②碱性复红溶液 碱性复红0.03g,95%酒精1ml,蒸馏水99ml。将碱性复红溶于酒精内,再加蒸馏水混合。
(2)染色法
①涂片经火焰固定后,滴加美蓝溶液,将玻片至火焰上面加热至发生蒸汽为止。
②水洗,以碱性复红溶液复染15—30s。
③水洗后、吸干、镜检。
④染色后,菌体呈蓝色,荚膜呈红色。
7.结晶紫福尔马林荚膜染色法
(1)染色配制
①结晶紫福尔马林染色液 结晶紫10g,福尔马林溶液100ml。混合使其完全溶解,隔夜过滤。
②碱性复红溶液 见前:克利特氏荚膜染色法
(2)染色法
①涂片用结晶紫福尔马林染色液染色0.5—1min。
②水洗后,以碱性复红染色液复染15—30s。
③水洗、吸干、镜检。
④染色后,菌体呈深蓝色,荚膜呈淡红色。
8.番红染色液荚膜染色法
(1)染液配制 番红(或沙黄)0.7g,95%酒精20ml,蒸馏水15ml。 将番红溶解于酒精内,再加蒸馏水混合而成。
(2)染色法
①涂片滴加番红染色液,将玻片置火焰上加热至发生蒸气约5min。 ②水洗、吸干、镜检。
③染色后,菌体呈暗红色,荚膜呈淡黄色。
9.赫斯氏荚膜染色法
(1)染色液配制
①龙胆紫酒精溶液 龙胆紫酒精饱和液5ml,蒸馏水95ml。
②硫酸铜水溶液 硫酸铜20g,蒸馏水100ml。
(2)染色法
①涂片加热固定,将龙胆紫酒精溶液滴加于玻片。将玻片置火焰上微加热至见蒸气并保持蒸气约20min。
②用硫酸铜液代替水冲洗染液,用吸水纸吸干、镜检。
③染色后,菌体呈深紫色,荚膜呈浅蓝色。
10.安沙尼氏荚膜染色法
(1)染色液配制
①1%结晶紫水溶液。
②20%硫酸铜水溶液。
(2)染色法
①将涂片在空气中自然干燥。
②以1%结晶紫水溶液染色2min(不必加热),再以20%硫酸铜代水冲洗染液。
③吸干、镜检。
④染色后,菌体呈紫色,荚膜呈淡紫色。
11.苗列尔氏芽孢染色法
(1)染色液配制
①媒染液 5%铬酸液(铬酸5ml,加蒸馏水95ml)
②染色液 石炭酸复红液
③脱色液 2%硫酸液(纯硫酸2ml,加蒸馏水98ml)
④复染液 碱性美蓝
(2)染色法
涂片,干燥,火焰固定,用媒染液染色10min,充分水洗,用炭酸酸复红液加温染色(最好在标本上覆盖一张滤纸)2min,水洗,用脱色剂脱色10s,水洗,用美蓝液复染1min,水洗,干燥、镜检。
结果:芽孢呈红色,菌体呈蓝色。
12.孔雀绿沙黄芽孢染色法
(1)染色液 5%孔雀绿液,0.5%沙黄液。
(2)染色法
涂片火焰固定,加5%孔雀绿液微微加温染色30s—1min,至发生蒸气为止,待冷后水洗,再加沙黄液复染30s,水洗,干燥后镜检。
结果:芽孢呈绿色,菌体其它部分呈淡红色。
13.李富逊氏鞭毛染色法
(1)染色液配制 5%钾明矾水溶液10ml,20%鞣酸水溶液10ml,1%碱性复红酒杯精溶液10ml。

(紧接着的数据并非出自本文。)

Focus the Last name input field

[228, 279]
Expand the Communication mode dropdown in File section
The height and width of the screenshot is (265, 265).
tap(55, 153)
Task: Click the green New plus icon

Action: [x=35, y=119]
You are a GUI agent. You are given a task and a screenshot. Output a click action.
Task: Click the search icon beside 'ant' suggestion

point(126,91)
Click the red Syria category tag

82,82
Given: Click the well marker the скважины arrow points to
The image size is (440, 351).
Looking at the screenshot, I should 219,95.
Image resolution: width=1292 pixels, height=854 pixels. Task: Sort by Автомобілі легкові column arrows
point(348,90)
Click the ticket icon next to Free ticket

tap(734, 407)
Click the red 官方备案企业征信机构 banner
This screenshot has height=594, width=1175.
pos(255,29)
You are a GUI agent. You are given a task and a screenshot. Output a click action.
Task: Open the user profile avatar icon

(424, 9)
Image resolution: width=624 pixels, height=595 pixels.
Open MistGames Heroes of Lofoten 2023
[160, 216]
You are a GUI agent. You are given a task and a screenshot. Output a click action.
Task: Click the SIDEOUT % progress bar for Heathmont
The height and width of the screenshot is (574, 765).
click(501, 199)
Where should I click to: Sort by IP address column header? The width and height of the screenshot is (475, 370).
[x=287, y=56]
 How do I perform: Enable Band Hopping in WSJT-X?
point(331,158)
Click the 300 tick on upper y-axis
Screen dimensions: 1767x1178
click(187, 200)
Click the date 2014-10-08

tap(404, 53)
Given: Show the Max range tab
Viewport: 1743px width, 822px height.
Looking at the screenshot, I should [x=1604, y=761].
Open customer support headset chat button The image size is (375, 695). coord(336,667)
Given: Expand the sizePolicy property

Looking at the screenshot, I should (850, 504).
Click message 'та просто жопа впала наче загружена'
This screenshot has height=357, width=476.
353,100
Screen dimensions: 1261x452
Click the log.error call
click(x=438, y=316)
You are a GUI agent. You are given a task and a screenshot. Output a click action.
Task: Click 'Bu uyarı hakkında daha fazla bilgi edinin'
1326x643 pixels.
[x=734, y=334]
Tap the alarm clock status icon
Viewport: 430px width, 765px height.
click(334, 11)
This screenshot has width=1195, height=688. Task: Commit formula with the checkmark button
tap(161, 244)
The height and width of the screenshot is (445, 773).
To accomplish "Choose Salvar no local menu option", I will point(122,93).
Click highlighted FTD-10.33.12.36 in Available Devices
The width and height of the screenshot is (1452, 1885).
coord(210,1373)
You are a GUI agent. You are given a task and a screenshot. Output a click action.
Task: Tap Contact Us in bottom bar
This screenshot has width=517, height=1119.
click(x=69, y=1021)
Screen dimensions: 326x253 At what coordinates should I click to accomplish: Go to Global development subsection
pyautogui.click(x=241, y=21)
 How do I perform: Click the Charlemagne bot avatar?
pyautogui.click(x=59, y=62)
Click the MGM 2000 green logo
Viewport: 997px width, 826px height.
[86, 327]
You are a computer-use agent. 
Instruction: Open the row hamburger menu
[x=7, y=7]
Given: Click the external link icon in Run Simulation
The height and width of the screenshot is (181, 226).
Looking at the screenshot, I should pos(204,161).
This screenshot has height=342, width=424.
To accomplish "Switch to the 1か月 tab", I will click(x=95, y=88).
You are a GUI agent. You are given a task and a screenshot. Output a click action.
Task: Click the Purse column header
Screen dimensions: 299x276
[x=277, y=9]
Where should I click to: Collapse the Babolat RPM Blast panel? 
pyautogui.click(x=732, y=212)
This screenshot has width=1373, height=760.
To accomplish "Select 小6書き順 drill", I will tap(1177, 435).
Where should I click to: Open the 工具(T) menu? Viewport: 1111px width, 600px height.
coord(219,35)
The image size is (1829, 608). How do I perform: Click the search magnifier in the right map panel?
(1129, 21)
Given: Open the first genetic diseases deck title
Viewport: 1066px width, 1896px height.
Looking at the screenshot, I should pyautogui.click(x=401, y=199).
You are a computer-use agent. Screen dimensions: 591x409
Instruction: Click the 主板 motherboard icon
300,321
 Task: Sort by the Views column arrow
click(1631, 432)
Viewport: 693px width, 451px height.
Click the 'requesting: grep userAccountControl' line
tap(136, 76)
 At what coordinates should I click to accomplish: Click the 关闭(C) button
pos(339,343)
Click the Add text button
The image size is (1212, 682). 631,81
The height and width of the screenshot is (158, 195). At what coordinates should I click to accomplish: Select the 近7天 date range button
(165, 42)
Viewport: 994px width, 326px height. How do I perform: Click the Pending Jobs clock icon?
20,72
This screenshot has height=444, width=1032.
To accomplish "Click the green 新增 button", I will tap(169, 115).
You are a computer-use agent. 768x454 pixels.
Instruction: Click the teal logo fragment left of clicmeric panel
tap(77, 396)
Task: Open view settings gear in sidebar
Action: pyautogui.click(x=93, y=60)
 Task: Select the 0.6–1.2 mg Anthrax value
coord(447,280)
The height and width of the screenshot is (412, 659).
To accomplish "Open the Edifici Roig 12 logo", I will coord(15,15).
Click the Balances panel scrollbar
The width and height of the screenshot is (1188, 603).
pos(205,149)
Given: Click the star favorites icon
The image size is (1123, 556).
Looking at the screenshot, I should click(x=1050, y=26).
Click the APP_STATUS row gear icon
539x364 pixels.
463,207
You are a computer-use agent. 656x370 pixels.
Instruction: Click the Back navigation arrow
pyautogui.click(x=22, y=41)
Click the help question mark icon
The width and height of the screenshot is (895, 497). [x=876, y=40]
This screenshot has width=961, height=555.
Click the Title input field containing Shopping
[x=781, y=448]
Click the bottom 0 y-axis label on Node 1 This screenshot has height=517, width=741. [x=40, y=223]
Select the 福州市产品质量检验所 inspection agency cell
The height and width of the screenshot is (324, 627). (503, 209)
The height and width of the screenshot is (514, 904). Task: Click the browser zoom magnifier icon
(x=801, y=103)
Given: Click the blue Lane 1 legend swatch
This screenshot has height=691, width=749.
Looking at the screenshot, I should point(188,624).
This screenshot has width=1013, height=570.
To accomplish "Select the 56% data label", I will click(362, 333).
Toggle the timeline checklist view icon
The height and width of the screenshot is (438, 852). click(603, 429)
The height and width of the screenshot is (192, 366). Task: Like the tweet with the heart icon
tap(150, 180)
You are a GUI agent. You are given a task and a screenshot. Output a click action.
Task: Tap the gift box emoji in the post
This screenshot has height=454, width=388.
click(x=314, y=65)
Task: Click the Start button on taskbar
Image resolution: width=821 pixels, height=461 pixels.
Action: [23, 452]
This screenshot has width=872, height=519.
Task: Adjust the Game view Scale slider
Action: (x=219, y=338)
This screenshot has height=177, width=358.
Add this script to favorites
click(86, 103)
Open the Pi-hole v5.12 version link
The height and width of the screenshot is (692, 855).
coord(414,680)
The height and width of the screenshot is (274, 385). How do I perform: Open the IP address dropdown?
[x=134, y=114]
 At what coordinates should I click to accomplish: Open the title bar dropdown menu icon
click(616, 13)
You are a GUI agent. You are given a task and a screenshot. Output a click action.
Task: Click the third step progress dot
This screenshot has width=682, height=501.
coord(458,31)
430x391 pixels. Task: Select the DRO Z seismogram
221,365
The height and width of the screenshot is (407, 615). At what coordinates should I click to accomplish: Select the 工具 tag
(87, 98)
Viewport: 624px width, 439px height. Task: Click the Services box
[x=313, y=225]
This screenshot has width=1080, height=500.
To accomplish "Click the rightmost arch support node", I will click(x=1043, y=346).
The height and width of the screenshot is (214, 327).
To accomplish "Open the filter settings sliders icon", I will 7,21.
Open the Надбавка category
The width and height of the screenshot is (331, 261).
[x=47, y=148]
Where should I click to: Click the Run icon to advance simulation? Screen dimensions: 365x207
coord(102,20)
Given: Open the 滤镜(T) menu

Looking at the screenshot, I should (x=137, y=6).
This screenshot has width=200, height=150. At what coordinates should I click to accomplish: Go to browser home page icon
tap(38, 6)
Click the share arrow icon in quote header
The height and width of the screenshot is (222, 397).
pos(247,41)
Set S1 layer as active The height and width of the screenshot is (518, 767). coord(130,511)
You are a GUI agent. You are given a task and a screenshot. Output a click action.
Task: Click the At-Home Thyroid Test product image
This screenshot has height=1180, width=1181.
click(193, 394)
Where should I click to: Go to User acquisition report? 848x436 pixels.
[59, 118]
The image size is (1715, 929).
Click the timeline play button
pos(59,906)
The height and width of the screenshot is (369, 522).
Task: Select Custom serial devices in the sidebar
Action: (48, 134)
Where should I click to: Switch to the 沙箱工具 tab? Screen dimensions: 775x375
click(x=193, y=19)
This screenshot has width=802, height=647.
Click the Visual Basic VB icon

将上述三种溶液按次混合配成,如发生沉淀,用其上清液,本染液保存1周,复染液可用下列染液:美蓝0.1g,硼砂0.5g
,蒸馏水100ml。
(2)染色法
①所用的载玻片必须十分清洁无油脂、无划痕。可将玻片先浸于重铬酸钾清洁液数天,用镊子取出后以清水冲洗干净(冲洗时切勿用手捏玻片),然后斜插于木架上,置37度温箱中任其干燥后备用。
②菌液最好用10—16h的幼年肉汤培养物。若取自琼脂培养基上的菌落,则用接种环挑取少许,置蒸馏水中制成轻度混浊的细菌悬液,切忌用接种环多作搅动,以免损伤鞭毛。
③挑取肉汤培养物或细菌悬液一环,轻置于玻片一滴,玻片作倾斜放置,使菌液沿玻片面顺向下流,自成一薄菌膜,置37度恒温箱内干燥。 ④将上述染液滴加于涂片上,染10—15min,染色时间的长短随室温的高低而不同,如在冬季,可置于37度温箱内染色。
⑤轻轻地水洗1—2min。
⑥在室温或37度温箱内任其干燥后作镜检,细菌菌体及鞭毛呈红色。 ⑦如需复染色,则用上述美蓝硼砂复染液在水洗后,染色10min,用水冲洗,干燥后作镜检。菌体呈蓝色,鞭毛呈红色。
⑧良好的鞭毛染色涂片,应在显微镜的视野中见到大部分细菌菌体均附有鞭毛。
14.过碘酸锡夫氏真菌染色法
(1)染色液配制 甲液:1%过碘酸液 乙液:碱性复红0.1g,95%乙醇5ml,蒸馏水95ml 丙液:亚硫酸氢锌1g,酒石酸0.5g
,蒸馏水100ml
丁液:1.22%饱和苦味酸液
(2)染色法
将标本在甲液中染10min,水洗后再用乙液染2—3min,置丙液中染30—40min,至玻片呈淡红色为合适,水洗1min,再置于丁液中染3min。充分水洗至无黄色液体为止。脱水、透明,树胶封固后镜检。
结果:真菌组织染色鲜红色。
15.中国蓝真菌染色法
(1)染色液 纯石炭酸20ml,乳酸20ml,甘油40ml,蒸馏水20ml。 将上述成分混合,加温溶解后加入中国蓝0.05g,混合振荡即成。
(2)染色法
先将染色液加在载玻片上,将培养物被检样放在玻片上的染色液中,涂匀后覆盖盖玻片,微加温后镜检。
16.黑色素螺旋体染色法
(1)染色液配制 黑色素5g,蒸馏水50ml。混合加热使其溶解,在溶液中加1%福尔马林作防腐剂,临用前过滤。
(2)染色法 取被检物一滴,墨汁一滴混合后涂片,室温下放干燥后镜检。 结果:螺旋体无色发亮,背景呈黑色。
17.墨汁螺旋体染色法
(1)染色液 印度墨汁5ml,蒸馏水20ml,震荡混合而成。
(2)染色法 取被检物一滴,墨汁一滴混合后涂片,室温下放干燥后镜检。 结果:螺旋体无色发亮,背景呈黑色。